:: TASK BRIEF ::
Only the lines from the one with "Click the Tata Motors logo thumbnail" to the end of the data below should be given again, exactly as written.

(PROVIDED RECORDS)

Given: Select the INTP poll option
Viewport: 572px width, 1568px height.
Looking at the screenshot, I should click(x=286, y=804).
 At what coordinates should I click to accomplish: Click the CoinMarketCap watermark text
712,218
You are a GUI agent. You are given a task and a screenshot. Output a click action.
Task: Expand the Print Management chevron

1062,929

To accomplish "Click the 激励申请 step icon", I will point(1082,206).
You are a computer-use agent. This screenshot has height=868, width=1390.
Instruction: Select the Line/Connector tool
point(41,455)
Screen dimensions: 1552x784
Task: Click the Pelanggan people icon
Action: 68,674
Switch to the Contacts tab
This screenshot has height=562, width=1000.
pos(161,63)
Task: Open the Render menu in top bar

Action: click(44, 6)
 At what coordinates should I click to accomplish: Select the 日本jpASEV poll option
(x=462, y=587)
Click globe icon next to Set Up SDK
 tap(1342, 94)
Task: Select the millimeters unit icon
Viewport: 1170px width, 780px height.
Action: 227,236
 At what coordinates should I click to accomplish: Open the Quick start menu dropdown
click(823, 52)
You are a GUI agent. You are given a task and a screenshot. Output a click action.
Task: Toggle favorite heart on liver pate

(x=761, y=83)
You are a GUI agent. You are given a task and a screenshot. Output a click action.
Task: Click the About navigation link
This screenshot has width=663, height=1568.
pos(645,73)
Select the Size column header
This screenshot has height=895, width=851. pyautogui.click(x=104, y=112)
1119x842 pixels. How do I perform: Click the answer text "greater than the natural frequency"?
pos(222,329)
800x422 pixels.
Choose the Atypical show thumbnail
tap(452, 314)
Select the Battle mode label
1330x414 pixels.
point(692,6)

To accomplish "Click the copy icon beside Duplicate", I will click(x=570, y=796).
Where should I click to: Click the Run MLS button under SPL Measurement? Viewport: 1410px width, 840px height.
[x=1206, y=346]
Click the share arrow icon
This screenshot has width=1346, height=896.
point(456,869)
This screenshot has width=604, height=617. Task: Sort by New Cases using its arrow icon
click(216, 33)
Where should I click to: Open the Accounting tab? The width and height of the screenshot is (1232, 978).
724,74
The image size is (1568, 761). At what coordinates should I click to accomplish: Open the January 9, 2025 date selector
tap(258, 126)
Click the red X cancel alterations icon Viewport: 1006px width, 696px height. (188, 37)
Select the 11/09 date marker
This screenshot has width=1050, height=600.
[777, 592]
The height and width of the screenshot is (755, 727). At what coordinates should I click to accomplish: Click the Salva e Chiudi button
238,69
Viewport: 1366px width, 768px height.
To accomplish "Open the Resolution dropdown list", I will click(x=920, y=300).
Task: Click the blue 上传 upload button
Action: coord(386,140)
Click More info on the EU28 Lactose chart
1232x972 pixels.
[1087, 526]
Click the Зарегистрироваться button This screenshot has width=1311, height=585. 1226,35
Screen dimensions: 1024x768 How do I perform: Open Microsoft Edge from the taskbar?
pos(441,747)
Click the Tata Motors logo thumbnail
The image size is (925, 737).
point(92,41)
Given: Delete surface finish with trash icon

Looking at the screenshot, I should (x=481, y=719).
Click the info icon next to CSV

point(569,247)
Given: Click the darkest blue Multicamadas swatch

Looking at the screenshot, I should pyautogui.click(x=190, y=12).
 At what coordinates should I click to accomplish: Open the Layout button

(End PROVIDED RECORDS)

:: OUTPUT ::
Click the Tata Motors logo thumbnail
The image size is (925, 737).
point(92,41)
Given: Delete surface finish with trash icon

Looking at the screenshot, I should (x=481, y=719).
Click the info icon next to CSV

point(569,247)
Given: Click the darkest blue Multicamadas swatch

Looking at the screenshot, I should pyautogui.click(x=190, y=12).
 At what coordinates should I click to accomplish: Open the Layout button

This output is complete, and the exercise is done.